Fábrica de sueños


Anoche apareciste en mis sueños, llevabas menos ropa...

La fábrica de mis sueños andaba moviendo andamiajes, de aquí para allá, tratando de armar una estructura tan inverosímil y absurda como todo paisaje onírico se merece.


Tan pronto andaba representando la inseguridad que me generan los pantalones del curro de una talla 40 en los que a duras penas puedo meter las manos en los bolsillos, con escaladas sobre suelos resbaladizos e inestables que me hacían caer con la angustia histérica agarrada a mis intestinos.
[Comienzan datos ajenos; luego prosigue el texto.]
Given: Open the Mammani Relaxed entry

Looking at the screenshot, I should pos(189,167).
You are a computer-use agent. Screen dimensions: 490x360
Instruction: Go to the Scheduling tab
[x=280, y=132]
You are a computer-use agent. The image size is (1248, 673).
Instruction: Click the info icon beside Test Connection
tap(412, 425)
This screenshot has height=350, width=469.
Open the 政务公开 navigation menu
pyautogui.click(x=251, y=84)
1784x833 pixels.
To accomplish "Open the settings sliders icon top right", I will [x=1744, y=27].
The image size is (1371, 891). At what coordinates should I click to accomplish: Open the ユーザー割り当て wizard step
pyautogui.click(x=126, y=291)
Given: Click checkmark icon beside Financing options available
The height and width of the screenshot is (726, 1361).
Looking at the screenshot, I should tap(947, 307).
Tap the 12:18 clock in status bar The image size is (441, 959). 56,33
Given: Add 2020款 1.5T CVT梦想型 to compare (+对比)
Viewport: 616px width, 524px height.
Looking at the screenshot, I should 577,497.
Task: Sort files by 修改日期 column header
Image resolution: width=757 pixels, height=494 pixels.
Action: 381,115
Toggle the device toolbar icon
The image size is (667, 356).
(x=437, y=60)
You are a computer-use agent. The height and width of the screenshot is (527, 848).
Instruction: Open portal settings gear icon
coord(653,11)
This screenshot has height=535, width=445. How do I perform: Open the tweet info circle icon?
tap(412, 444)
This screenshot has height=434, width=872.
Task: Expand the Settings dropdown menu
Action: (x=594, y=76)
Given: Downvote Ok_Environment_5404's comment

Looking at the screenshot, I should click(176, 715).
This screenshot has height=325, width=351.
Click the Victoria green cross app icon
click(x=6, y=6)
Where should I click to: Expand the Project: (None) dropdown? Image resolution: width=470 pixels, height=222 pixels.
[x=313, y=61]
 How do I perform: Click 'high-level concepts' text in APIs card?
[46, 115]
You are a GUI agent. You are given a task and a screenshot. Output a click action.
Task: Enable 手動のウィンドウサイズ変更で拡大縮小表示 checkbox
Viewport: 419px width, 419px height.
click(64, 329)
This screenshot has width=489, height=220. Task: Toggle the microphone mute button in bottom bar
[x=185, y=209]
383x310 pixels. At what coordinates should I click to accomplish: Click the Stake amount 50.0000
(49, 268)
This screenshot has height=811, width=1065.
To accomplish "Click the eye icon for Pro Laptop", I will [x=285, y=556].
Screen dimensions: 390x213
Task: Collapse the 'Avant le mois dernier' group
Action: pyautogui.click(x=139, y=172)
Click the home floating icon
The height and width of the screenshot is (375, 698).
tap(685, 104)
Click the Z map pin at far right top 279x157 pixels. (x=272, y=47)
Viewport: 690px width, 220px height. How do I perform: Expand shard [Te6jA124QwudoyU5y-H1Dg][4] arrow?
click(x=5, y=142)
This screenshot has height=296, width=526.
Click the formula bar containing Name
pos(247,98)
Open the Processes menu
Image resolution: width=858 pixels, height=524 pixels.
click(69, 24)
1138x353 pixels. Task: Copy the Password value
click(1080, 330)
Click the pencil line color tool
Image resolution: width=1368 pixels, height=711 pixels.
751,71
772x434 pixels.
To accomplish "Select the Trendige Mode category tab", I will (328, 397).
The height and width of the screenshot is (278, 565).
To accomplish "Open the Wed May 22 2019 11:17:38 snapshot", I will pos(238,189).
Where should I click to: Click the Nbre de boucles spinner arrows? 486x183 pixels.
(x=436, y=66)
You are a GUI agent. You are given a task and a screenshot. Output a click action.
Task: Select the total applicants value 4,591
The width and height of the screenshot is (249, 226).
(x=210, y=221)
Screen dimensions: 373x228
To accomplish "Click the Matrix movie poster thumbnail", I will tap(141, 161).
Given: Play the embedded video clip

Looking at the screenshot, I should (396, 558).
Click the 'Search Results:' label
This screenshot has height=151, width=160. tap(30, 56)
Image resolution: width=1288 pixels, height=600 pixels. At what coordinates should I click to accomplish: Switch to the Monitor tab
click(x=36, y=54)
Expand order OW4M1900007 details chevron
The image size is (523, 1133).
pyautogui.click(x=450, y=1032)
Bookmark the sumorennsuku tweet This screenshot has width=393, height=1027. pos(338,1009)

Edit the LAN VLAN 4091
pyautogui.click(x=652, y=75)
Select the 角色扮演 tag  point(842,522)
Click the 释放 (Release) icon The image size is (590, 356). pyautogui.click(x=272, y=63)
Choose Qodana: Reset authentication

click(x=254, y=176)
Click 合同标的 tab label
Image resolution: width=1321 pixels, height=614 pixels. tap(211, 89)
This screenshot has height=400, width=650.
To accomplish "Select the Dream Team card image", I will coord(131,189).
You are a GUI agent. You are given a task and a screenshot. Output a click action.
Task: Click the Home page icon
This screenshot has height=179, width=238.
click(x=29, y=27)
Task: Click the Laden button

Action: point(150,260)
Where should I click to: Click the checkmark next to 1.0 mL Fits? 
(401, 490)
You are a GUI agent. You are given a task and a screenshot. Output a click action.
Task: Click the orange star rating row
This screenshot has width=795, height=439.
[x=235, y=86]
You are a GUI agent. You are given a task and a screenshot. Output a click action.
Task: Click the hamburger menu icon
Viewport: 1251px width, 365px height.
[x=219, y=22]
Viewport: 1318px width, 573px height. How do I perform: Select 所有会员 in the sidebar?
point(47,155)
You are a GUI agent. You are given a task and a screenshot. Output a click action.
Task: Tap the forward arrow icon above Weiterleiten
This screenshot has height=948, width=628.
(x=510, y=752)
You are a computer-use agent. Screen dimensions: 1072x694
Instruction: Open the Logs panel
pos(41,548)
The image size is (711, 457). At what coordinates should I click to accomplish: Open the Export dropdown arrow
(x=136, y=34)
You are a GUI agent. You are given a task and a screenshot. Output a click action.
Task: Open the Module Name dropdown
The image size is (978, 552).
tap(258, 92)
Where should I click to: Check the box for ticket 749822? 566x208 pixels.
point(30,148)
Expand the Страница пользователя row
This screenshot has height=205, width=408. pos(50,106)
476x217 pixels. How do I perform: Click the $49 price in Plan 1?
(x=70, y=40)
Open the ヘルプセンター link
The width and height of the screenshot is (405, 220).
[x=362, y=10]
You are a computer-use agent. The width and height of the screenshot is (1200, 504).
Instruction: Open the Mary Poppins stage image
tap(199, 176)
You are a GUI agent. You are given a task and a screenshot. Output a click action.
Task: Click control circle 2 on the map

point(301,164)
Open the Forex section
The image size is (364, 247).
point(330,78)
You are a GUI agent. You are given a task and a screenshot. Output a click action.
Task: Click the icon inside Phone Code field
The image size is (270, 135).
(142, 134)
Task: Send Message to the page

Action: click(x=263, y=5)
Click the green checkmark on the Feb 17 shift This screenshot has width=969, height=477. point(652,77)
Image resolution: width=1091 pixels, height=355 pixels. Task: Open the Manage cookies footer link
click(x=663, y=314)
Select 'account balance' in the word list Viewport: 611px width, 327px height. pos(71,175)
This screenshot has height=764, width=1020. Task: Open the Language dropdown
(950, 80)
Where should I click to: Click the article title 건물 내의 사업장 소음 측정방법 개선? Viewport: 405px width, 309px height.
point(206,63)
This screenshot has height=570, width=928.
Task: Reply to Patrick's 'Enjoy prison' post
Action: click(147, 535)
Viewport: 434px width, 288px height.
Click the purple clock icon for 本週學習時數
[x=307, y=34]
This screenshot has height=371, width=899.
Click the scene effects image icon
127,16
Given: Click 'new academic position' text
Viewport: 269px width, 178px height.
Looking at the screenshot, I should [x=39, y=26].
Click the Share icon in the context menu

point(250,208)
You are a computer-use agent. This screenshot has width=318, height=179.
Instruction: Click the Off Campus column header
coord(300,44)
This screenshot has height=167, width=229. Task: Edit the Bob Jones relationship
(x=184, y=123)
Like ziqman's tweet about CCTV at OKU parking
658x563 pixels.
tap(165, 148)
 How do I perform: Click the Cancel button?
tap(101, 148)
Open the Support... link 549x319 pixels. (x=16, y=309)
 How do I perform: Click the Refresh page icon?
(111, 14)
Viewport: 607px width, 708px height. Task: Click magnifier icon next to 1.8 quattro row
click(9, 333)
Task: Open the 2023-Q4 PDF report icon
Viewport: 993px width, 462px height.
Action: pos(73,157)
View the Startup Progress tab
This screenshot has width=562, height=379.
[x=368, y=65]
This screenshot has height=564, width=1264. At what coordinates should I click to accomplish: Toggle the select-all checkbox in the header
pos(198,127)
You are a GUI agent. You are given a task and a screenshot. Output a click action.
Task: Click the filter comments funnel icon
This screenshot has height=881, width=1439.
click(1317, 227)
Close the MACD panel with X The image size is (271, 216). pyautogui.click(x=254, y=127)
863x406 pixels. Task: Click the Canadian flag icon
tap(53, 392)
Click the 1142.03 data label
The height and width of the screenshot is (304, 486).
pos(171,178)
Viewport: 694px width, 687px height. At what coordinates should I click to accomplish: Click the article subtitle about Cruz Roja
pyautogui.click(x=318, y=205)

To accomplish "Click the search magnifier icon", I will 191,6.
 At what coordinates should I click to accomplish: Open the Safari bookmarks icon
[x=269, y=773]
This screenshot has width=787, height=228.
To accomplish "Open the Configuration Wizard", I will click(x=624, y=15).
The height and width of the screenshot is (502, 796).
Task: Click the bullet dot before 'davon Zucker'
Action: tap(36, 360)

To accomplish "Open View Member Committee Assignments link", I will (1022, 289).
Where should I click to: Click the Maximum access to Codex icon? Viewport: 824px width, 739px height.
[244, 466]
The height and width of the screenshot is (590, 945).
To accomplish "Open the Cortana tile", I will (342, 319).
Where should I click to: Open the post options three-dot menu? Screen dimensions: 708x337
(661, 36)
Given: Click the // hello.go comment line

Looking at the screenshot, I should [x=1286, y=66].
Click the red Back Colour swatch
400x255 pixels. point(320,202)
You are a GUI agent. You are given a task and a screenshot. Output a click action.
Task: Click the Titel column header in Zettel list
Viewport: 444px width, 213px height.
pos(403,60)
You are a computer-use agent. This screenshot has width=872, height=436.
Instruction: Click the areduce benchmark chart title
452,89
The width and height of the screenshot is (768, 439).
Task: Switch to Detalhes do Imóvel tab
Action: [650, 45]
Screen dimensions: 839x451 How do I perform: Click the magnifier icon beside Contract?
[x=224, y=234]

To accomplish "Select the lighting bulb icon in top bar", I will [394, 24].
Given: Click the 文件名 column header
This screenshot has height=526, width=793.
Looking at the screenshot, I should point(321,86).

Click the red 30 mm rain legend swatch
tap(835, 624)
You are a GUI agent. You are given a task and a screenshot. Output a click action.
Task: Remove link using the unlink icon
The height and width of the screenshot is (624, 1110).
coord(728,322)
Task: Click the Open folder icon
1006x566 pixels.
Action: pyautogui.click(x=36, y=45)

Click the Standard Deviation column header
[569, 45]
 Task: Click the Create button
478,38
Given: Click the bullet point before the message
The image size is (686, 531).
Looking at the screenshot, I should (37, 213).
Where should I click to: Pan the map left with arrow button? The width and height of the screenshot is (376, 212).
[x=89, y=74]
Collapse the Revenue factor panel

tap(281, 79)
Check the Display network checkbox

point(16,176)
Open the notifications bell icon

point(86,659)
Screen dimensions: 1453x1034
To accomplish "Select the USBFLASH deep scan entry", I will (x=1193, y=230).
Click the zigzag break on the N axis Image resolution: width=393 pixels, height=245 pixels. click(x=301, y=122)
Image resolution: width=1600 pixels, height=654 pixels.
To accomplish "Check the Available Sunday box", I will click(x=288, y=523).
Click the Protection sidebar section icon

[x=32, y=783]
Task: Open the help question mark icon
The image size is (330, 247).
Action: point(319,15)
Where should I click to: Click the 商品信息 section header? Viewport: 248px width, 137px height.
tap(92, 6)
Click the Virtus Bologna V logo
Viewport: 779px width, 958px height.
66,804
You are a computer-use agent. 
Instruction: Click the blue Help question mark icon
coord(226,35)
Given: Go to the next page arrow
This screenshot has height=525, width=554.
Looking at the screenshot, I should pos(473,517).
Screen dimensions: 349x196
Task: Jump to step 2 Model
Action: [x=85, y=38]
Como de pronto me dirigía hacia un lugar desconocido en el que encontraba a un amor platónico madrileño que se debatía entre una joven bella, con el cuerpo típico de los veinte y una alegría descarada, segura y desenfadada del que se sabe o se cree en la cúspide del mundo y una mujer caminando hacia el medio siglo, con su tripita a cuestas, su pantalón de una talla 40 estirando al máximo sus costuras que con mirada cómplice trata de decirle que entiende si elige la cúspide en lugar del terreno en barbecho, que aunque tierra abonada por la experiencia, adolece de la hermosura propia de los primeros ensayos. 


Aún así, el guionista de la fábrica de mis sueños, decidió que y por qué no dotar de algo más que instinto sexual a mi amor platónico y añadirle la inteligencia, que en la vida real, me consta que se gasta, siendo así como entre juventud y madurez, termina ganando la madurez. 


De modo que entre suelos resbaladizos, lugares desconocidos, amores platónicos madrileños y la representación onírica de mis comidas de tarro por mis kilos de más y la aceptación social que mi nueva imagen pueda comportar, me he sentido recordando que, a veces necesitamos soñar para tomar conciencia de nuestras cuitas internas. 


Ya no soy la que era, pero una panchita de más no me va a hacer una mujer de menos. 


La fábrica de mis sueños trató de contarme algo, que en la mudanza de mi propia metamorfosis olvidé pedir una talla de más para la nueva mujer que a cada poco va naciendo.